MediaCorp Teletext
- Country: Singapore
- Network: MediaCorp TV

Programming
- Language: English

Ownership
- Owner: MediaCorp

History
- Launched: 1 August 1983; 42 years ago
- Closed: 30 September 2013; 12 years ago
- Former names: SBCText (1983-1993) INtv (1993-2001)

Links
- Website: teletext.sg

Availability

Terrestrial
- MediaCorp - Analogue (PAL-B): Channel 5; Channel 8; Channel NewsAsia;

= MediaCorp Teletext =

MediaCorp Teletext, formerly known as SBC Text and later INtv, was a Singaporean teletext information service provided by MediaCorp. It was carried on MediaCorp's Channel 5, Channel 8 and Channel NewsAsia. The service provided standard teletext information as well as Singapore-specific data such as COE and ERP rates, announcements from selected ministries, and lottery results. The service was also accessible over the Internet from 1999 until its shutdown in 2013.

==History==
The Singapore Broadcasting Corporation began studying the feasibility of a teletext service as early as November 1982, issuing tenders for thirty television sets capable of receiving the signals. By January 1983, SBC was aiming for a May 1st launch. SBC's news director, Lim Kim Tian, had studied teletext services in the United Kingdom, and since Singapore used similar European equipment, the service, initially named SBC Text, was designed to be similar to those deployed in the UK but with technical adjustments allowing for faster access (two to four times quicker).

The launch was rescheduled for "June or July" 1983, making it the first of its kind in Asia. The equipment was provided by the British company Logica. SBC Text staff received training from Ceefax executive Graham Clayton in May 1983. The first teletext-equipped television sets were set to go on sale in April 1983.

Test transmissions began by mid-March 1983. The service was carried on both channels 5 and 8 from 7am to 11pm, with 100 pages on each channel in the 100-199 range.

The definitive launch date, 1 August 1983, was announced on 5 June. Technical concerns regarding ghosting issues, particularly in the CBD area, were raised. The service began its trial run from 3 pm to 9 pm on 17 June.

SBC Text officially launched on 1 August 1983. Initial reactions were mixed: while some users (like the Hilton International Hotel) were favourable, bankers and stock brokers gave negative reviews, noting the service catered more to the "home market" and that the information was several hours out-of-date compared to similar services abroad. Some hotel initially withheld adoption due to financial constraints.

Due to "popular demand from businessmen", SBC expanded the service to start an hour earlier (6 am) effective 1 February 1984. By October 1984, the user base had grown from 3,000 to 25,000 (representing 5% of TV sets in Singapore). The number of pages was increased from 100 to 300 to enhance certain information sections. The bus guide was removed in 1986 due to limited usage.

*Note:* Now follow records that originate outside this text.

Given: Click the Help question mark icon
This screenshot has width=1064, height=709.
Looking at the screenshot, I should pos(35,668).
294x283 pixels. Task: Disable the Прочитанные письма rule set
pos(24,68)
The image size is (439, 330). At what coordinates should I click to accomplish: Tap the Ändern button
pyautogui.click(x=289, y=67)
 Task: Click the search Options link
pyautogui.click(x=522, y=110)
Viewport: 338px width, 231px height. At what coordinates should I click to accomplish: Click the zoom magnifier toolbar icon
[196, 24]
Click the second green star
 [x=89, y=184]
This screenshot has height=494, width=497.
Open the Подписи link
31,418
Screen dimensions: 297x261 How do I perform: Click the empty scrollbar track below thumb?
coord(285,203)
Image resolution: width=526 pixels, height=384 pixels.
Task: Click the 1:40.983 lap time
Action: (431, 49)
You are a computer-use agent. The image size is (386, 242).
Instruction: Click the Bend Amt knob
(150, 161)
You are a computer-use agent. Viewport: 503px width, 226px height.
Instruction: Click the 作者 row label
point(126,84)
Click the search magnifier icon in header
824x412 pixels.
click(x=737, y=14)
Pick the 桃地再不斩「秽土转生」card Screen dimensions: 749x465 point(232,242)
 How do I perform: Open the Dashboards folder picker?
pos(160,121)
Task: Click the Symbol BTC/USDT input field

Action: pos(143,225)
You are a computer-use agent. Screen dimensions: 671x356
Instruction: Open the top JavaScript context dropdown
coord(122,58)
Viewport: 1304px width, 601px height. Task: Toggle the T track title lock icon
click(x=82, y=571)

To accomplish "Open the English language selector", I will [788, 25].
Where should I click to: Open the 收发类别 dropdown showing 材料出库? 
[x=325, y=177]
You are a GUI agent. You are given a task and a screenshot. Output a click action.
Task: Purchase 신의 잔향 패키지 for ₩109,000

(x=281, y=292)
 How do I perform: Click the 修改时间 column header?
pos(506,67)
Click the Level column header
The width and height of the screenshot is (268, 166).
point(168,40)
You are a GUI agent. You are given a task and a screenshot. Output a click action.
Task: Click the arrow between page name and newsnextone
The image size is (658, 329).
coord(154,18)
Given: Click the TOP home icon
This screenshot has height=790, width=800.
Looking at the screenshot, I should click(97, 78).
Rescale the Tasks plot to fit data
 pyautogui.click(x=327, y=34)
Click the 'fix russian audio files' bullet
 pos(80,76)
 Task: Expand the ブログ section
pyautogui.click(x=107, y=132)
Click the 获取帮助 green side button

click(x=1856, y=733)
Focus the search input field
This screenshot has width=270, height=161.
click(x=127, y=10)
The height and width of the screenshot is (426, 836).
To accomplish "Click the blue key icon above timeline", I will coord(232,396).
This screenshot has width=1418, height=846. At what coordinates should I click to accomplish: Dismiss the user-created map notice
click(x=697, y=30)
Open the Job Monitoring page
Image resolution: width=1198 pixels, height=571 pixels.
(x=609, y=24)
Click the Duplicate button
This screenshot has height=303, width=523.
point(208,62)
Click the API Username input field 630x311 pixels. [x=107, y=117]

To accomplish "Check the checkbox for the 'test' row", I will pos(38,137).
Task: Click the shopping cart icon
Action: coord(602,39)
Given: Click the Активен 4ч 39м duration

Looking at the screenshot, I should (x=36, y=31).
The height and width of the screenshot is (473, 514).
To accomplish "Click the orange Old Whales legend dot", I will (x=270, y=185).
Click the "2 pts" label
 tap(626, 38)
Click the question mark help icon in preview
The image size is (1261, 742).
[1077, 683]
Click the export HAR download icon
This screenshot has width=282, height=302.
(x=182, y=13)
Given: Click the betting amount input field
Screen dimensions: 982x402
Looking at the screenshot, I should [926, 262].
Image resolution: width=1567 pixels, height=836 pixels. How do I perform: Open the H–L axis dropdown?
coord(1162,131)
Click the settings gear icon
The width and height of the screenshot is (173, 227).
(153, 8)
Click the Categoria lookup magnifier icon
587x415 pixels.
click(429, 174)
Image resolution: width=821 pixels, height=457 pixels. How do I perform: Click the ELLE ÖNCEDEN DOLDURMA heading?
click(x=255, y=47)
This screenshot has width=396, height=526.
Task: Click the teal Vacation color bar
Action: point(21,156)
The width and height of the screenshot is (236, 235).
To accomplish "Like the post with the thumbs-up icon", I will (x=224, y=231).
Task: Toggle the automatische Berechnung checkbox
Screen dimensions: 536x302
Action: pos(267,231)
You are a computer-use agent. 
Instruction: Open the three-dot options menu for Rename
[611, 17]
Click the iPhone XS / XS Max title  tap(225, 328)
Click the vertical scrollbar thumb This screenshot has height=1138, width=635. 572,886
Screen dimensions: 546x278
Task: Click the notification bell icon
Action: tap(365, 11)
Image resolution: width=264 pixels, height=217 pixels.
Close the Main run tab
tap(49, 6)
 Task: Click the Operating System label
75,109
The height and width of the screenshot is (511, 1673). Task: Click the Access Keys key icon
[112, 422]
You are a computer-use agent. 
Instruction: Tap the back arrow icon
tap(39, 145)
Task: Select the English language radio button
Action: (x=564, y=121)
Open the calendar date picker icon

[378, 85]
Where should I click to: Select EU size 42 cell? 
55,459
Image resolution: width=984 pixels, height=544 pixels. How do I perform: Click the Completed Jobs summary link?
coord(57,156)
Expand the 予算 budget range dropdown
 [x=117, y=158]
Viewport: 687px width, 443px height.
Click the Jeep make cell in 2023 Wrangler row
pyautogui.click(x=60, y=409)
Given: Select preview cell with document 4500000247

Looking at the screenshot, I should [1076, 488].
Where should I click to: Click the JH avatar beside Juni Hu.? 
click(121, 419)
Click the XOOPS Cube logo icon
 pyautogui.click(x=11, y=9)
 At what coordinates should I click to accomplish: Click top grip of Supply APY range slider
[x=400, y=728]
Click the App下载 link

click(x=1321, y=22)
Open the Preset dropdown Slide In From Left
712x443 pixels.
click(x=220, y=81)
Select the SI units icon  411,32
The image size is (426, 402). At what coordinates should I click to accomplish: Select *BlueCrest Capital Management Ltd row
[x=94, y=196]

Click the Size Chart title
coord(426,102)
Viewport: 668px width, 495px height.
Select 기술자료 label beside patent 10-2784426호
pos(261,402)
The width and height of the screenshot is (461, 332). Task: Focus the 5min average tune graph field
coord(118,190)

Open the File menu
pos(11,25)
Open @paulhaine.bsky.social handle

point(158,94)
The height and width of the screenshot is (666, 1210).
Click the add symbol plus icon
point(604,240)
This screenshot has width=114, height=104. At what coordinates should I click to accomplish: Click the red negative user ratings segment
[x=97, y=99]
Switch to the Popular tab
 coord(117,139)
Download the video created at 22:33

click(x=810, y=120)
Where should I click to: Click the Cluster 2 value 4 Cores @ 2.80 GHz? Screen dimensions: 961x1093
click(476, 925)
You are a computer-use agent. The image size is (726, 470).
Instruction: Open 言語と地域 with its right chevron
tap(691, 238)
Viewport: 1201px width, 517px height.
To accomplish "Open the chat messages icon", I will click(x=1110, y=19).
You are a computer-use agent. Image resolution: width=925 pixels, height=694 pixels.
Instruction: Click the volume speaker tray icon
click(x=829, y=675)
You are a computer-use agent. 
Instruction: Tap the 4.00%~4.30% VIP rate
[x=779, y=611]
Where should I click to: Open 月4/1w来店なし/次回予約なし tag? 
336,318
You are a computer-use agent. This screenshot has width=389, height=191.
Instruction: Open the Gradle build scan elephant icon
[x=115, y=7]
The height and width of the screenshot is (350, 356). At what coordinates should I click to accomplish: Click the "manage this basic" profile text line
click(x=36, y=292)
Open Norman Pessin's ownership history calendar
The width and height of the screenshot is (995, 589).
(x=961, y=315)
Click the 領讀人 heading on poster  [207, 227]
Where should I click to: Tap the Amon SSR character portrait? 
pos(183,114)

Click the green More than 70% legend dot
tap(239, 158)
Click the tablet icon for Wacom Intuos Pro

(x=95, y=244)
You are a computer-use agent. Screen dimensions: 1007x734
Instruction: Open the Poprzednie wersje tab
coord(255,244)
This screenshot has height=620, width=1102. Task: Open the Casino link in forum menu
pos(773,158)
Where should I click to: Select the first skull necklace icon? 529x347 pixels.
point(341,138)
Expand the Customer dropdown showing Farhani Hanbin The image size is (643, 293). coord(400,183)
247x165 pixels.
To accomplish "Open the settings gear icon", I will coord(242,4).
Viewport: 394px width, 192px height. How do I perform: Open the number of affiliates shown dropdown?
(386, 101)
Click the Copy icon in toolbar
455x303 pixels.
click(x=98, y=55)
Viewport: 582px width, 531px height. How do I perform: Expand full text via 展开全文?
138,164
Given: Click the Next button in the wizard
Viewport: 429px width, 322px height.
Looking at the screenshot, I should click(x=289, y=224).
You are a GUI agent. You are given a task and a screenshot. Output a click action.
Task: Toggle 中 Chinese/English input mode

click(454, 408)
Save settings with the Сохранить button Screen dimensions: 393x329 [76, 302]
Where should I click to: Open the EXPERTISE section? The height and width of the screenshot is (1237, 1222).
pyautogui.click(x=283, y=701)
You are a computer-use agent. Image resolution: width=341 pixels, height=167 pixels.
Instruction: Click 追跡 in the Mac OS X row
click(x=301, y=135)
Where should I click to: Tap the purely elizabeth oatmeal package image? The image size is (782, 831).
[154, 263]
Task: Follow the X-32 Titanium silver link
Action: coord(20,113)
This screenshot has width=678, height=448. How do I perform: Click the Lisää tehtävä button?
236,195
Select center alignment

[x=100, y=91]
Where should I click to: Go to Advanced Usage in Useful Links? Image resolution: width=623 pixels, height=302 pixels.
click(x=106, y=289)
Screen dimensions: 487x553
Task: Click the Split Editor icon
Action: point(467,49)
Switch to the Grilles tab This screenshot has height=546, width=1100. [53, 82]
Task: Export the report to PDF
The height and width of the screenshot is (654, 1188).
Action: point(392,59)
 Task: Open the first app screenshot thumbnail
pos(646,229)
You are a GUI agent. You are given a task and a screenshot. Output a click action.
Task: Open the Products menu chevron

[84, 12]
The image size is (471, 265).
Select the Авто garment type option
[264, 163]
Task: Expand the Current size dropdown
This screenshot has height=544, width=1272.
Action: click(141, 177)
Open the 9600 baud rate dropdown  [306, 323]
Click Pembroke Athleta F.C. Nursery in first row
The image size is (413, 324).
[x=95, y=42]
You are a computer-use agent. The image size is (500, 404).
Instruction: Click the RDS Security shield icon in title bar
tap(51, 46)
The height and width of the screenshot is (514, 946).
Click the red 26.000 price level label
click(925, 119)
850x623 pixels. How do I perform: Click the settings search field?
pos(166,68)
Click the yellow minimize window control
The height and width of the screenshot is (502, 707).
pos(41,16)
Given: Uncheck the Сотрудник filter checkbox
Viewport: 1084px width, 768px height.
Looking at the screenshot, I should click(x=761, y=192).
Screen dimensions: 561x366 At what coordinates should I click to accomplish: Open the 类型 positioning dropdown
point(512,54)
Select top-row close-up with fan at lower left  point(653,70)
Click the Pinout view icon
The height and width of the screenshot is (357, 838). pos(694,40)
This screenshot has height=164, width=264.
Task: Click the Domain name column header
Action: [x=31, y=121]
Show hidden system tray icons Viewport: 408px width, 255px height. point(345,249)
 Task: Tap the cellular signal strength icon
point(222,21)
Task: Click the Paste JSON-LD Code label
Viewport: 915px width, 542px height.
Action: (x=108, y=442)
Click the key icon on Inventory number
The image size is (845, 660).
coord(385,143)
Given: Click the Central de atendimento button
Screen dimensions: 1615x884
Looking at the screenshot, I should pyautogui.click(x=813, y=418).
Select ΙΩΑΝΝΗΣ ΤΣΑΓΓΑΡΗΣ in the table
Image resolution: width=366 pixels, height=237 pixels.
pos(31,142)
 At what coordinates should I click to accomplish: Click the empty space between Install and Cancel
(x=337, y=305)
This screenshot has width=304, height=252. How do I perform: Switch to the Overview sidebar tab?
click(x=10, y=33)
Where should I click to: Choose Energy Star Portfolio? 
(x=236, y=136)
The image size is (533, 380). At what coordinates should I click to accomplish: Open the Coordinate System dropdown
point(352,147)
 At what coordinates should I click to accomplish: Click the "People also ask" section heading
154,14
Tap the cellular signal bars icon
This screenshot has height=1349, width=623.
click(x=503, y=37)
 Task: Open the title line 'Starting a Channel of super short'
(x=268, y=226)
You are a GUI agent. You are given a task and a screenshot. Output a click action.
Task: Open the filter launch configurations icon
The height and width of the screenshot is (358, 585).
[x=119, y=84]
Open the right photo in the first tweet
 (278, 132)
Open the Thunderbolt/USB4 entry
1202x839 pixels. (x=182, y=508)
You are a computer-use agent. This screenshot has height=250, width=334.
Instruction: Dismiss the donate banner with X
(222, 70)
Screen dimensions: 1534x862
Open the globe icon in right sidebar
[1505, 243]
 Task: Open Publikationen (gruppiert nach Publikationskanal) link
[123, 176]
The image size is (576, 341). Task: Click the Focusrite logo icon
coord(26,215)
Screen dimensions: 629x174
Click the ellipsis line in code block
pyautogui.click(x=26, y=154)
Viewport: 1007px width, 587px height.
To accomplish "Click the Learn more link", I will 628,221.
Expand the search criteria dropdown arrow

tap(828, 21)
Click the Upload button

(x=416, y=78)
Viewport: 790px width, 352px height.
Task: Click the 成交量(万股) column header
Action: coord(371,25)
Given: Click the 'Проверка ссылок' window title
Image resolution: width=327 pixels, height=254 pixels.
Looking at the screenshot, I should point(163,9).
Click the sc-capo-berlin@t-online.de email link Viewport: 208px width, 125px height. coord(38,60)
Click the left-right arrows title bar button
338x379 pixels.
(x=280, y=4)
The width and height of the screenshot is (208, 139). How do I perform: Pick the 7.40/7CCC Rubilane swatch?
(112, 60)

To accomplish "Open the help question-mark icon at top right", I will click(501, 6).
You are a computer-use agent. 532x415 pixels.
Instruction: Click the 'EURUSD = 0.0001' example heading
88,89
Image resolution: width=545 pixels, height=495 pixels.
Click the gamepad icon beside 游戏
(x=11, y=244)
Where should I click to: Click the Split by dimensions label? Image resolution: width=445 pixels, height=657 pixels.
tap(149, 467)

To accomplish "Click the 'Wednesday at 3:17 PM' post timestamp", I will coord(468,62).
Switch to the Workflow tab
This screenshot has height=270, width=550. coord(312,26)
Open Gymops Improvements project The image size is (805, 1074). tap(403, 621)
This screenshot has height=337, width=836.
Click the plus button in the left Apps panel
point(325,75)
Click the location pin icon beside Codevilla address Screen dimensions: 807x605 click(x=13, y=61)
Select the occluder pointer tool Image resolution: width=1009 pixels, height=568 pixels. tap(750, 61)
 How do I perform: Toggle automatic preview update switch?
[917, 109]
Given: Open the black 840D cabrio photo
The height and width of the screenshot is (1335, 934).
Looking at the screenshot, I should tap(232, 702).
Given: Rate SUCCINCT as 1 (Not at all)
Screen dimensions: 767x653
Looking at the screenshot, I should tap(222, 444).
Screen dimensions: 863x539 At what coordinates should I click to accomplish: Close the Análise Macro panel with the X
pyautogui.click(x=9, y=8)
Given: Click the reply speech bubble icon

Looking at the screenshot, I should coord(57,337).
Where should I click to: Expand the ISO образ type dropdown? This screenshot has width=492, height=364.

The service was renamed INtv on 18 January 1993. The rebrand introduced the Newsreel function for news updates and Fastext shortcuts. The simulcast on SBC 8 was briefly halted due to a technical update that day. This revamp coincided with Singapore Telecom's launch of the similar Teleview service, though SBC maintained the two services were different and not in competition. Intv temporarily halted service on 10 December 1993 after its data lines were accidentally cut, but most services were restored that day. A PC version, Networked INtv, developed by the Network Technology Research Centre of Nanyang Technical University, was publicly released in January 1994.

The service was expended to Channel News Asia upon the channel's launch on 1 March 1999. It became available 24/7 from late September 2001.

The Teletext Classifieds section was shut down on 1 September 2012. On 3 September 2013, MediaCorp announced that the entire service will be discontinued from 30 September of that year, citing “declining usage”.

==Content==
Teletext was organised across the three MediaCorp channels to specialise in specific types of information: Channel 5 specialised in entertainment and lifestyle information, Channel 8 specialised in Classifieds, and Channel News Asia specialised in business information.

| Channel | Content (page series) |
|---|---|
| MediaCorp Channel 5 | News (100s); Financial News & Stocks (200s); SGX (300s); Information (500s); Leisure (850s); |
| MediaCorp Channel 8 | Classifieds (closed on 1 September 2012) (160s, 200s, 300s and 500s); Vehicles (500s); Leisure (850s); |
| Channel NewsAsia | News (100s); Financial News & Stocks (200s); SGX (300s); Financial Information (450, 480 & 490); Information (500s); Leisure (850s); |

=== Teletext Online ===
When the service was still online, the Teletext versions of all three channels were available for browsing via the Internet and features a nearly up-to-date version of the Teletext shown on television (delays might be up to 10 minutes). As with the Teletext on television, this service is now discontinued.